━━━ The data ━━━
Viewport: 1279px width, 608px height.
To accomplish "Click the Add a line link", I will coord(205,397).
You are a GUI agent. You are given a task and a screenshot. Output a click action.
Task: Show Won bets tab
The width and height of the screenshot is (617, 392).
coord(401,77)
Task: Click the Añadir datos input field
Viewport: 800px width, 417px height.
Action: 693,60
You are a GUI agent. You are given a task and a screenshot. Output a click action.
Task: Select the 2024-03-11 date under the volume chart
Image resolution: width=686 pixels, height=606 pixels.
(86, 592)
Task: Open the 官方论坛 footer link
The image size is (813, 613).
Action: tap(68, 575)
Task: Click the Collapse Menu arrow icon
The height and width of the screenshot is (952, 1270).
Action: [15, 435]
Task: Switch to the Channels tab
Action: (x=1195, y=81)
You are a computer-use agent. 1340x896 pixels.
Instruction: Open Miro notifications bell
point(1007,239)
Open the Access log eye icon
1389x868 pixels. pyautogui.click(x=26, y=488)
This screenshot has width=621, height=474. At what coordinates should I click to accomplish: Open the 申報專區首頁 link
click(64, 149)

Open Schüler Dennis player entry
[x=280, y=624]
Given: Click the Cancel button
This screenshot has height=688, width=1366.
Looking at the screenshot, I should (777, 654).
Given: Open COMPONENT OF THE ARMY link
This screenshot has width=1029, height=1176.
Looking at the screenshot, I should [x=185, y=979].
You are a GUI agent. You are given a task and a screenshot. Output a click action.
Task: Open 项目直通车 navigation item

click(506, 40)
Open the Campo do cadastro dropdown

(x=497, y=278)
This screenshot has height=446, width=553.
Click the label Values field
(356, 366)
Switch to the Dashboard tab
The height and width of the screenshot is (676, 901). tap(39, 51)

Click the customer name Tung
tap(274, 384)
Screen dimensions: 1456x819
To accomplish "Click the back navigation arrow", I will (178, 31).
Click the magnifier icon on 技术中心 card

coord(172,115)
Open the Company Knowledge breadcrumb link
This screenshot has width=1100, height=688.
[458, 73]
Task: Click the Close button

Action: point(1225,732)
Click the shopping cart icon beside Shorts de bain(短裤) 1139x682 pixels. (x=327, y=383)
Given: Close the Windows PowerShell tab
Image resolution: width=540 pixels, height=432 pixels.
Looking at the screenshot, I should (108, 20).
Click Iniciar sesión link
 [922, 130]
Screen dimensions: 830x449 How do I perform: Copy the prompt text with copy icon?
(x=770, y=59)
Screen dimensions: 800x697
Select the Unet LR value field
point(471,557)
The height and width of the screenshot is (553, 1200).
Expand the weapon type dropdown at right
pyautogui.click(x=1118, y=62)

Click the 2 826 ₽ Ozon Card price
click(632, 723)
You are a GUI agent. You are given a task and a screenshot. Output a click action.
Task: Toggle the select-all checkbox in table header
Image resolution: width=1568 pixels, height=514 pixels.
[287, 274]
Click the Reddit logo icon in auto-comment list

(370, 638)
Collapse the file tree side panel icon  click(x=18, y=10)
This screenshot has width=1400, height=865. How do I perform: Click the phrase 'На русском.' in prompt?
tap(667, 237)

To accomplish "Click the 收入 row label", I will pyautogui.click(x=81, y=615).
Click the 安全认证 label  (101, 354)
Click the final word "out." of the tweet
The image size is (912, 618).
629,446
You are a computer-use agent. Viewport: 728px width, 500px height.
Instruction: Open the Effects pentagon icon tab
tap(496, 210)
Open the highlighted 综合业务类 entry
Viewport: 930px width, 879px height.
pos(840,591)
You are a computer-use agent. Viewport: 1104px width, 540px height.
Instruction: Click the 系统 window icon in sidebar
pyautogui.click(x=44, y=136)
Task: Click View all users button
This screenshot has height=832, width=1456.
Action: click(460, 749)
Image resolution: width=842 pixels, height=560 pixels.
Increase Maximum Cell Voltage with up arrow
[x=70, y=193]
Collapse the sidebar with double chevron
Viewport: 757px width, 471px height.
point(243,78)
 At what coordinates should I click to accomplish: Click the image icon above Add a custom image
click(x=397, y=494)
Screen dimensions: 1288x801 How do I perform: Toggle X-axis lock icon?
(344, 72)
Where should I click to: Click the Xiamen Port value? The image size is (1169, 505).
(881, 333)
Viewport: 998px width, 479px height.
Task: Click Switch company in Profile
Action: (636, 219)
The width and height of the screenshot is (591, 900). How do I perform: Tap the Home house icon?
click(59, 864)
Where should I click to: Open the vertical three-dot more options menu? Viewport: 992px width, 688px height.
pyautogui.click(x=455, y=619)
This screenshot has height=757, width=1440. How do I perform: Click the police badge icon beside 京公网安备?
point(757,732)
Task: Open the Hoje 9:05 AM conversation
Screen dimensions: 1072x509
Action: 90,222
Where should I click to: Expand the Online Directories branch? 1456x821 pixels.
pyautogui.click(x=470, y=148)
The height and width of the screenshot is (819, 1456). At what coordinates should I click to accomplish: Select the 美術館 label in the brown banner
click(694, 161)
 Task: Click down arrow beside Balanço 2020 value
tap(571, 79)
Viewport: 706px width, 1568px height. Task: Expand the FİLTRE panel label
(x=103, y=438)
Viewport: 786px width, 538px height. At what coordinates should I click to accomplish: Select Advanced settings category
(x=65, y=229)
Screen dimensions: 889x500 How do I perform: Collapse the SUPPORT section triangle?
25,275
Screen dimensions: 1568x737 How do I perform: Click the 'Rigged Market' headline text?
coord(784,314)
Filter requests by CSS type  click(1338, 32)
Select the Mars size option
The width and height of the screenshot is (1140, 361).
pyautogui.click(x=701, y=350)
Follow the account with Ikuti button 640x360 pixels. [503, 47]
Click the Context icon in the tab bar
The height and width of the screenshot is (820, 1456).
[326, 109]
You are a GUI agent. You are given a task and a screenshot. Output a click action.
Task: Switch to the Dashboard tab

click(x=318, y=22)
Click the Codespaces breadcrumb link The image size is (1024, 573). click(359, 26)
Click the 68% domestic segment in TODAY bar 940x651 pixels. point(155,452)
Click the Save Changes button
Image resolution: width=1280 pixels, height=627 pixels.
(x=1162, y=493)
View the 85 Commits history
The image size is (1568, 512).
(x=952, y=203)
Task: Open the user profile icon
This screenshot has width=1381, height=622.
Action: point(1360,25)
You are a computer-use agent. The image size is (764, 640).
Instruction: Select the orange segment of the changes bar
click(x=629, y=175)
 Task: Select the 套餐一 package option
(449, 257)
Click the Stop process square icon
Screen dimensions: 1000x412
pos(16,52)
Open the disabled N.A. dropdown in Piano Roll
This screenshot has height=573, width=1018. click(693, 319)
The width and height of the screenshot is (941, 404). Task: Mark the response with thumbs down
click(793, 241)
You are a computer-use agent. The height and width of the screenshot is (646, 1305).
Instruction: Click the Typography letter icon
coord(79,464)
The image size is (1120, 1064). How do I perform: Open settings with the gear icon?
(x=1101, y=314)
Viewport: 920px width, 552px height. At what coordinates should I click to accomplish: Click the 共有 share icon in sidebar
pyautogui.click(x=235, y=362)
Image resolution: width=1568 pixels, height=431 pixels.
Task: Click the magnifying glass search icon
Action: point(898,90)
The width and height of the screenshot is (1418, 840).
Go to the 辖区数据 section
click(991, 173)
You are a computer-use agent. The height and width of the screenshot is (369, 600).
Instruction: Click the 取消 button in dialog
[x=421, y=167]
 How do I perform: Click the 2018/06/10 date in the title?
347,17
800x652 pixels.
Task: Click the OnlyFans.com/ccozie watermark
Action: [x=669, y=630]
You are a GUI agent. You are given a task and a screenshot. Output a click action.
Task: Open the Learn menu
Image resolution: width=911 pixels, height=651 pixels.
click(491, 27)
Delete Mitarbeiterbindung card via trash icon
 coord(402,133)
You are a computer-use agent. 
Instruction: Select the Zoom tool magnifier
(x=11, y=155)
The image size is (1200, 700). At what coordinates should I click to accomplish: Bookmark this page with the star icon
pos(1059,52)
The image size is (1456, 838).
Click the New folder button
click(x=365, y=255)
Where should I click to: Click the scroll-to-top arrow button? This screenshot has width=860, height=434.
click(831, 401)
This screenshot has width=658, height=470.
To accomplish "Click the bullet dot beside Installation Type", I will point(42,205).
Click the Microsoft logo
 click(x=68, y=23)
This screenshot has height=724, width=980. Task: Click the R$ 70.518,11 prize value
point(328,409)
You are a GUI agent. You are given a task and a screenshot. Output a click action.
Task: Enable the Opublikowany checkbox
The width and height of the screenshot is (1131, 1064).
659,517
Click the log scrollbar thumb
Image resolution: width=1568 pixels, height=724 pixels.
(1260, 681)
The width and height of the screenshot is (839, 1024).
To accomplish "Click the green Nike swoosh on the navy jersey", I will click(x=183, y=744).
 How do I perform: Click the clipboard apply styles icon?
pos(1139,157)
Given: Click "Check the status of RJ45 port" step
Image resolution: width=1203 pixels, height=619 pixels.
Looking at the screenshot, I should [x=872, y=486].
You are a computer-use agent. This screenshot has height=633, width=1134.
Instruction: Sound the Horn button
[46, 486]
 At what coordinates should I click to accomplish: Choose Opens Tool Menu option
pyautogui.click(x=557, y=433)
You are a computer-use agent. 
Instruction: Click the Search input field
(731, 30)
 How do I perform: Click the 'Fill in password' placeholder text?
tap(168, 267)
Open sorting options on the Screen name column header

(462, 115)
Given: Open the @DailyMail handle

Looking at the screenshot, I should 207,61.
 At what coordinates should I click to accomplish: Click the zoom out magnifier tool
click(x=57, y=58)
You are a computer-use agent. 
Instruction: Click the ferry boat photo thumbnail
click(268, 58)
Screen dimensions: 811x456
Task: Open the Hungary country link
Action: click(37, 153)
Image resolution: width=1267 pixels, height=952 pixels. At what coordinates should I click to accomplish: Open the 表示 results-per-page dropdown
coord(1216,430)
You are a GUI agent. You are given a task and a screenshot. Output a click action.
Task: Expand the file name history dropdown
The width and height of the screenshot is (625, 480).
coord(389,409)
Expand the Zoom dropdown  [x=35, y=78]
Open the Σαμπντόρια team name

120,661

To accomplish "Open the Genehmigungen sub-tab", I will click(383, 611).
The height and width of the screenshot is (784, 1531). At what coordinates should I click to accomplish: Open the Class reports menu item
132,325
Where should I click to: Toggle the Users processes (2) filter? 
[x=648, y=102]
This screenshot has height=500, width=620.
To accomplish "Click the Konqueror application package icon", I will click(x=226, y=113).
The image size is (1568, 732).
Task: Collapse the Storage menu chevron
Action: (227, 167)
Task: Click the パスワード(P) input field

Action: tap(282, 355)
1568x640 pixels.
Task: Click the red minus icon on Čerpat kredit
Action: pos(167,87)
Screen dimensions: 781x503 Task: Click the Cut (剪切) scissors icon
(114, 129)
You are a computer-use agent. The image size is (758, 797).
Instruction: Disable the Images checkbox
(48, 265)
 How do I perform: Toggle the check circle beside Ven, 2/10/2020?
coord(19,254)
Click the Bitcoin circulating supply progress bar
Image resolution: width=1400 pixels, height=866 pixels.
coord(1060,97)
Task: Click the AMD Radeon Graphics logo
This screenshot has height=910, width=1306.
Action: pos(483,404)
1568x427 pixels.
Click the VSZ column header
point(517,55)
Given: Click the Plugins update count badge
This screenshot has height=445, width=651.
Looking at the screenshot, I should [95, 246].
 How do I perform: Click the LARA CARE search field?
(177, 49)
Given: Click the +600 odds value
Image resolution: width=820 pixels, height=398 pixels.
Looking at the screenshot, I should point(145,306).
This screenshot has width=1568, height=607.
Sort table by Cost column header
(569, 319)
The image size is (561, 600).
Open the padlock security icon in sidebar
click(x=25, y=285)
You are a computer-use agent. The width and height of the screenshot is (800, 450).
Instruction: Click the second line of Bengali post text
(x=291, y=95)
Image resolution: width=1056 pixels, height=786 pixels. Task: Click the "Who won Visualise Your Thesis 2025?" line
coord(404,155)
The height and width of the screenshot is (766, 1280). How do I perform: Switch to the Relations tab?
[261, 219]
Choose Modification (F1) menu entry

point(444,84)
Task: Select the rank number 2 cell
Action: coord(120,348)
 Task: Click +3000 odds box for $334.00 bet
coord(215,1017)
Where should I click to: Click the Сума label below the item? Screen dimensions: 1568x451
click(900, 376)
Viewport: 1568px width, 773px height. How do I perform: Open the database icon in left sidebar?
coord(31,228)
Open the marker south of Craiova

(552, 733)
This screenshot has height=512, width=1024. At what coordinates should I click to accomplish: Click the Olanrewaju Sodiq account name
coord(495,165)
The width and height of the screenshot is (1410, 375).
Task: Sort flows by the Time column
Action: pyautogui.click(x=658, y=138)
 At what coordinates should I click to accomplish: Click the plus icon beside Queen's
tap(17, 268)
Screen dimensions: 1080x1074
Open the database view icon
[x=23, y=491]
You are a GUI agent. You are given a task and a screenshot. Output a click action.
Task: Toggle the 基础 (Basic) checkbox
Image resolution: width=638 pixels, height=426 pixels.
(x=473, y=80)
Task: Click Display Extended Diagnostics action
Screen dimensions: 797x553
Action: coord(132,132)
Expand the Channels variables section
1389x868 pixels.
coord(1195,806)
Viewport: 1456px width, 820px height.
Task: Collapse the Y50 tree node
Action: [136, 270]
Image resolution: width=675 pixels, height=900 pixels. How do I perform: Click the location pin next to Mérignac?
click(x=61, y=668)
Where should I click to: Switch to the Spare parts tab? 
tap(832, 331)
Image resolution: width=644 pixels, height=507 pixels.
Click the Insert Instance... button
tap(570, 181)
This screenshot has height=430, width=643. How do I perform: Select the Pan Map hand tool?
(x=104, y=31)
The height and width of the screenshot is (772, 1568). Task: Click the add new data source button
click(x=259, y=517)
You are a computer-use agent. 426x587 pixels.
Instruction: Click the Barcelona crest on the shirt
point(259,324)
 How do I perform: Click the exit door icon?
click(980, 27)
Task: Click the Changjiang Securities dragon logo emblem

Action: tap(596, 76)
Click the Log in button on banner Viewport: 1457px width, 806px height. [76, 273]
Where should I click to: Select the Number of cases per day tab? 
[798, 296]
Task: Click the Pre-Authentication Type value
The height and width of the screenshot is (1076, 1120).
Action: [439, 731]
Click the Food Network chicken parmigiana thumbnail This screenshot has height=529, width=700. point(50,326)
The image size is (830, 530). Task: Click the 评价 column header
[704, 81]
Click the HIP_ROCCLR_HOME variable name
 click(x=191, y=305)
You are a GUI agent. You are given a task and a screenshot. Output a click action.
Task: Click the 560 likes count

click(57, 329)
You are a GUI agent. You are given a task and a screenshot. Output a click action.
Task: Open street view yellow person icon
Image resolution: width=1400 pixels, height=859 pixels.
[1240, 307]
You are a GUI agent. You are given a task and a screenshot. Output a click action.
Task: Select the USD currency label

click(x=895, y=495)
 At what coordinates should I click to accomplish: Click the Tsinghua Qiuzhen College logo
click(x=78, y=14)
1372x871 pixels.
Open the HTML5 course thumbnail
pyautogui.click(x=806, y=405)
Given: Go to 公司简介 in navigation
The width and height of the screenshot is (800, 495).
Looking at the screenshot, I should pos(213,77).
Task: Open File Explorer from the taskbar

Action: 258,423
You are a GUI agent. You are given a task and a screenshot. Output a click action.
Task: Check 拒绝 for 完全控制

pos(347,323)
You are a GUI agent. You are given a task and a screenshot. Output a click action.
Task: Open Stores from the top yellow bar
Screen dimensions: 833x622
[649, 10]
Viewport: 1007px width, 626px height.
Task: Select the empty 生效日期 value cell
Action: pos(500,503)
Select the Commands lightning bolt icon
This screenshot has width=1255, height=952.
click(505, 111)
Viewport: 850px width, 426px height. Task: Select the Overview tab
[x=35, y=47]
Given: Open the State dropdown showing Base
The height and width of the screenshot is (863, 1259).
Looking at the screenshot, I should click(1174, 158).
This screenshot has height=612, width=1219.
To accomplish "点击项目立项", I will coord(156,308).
━━━
== Your goal ==
Only the lines from the one with "Open the HTML5 course thumbnail" through the final line above belong in the answer, each reproduced word for word.

== Output for this task ==
Open the HTML5 course thumbnail
pyautogui.click(x=806, y=405)
Given: Go to 公司简介 in navigation
The width and height of the screenshot is (800, 495).
Looking at the screenshot, I should pos(213,77).
Task: Open File Explorer from the taskbar

Action: 258,423
You are a GUI agent. You are given a task and a screenshot. Output a click action.
Task: Check 拒绝 for 完全控制

pos(347,323)
You are a GUI agent. You are given a task and a screenshot. Output a click action.
Task: Open Stores from the top yellow bar
Screen dimensions: 833x622
[649, 10]
Viewport: 1007px width, 626px height.
Task: Select the empty 生效日期 value cell
Action: pos(500,503)
Select the Commands lightning bolt icon
This screenshot has width=1255, height=952.
click(505, 111)
Viewport: 850px width, 426px height. Task: Select the Overview tab
[x=35, y=47]
Given: Open the State dropdown showing Base
The height and width of the screenshot is (863, 1259).
Looking at the screenshot, I should click(1174, 158).
This screenshot has height=612, width=1219.
To accomplish "点击项目立项", I will coord(156,308).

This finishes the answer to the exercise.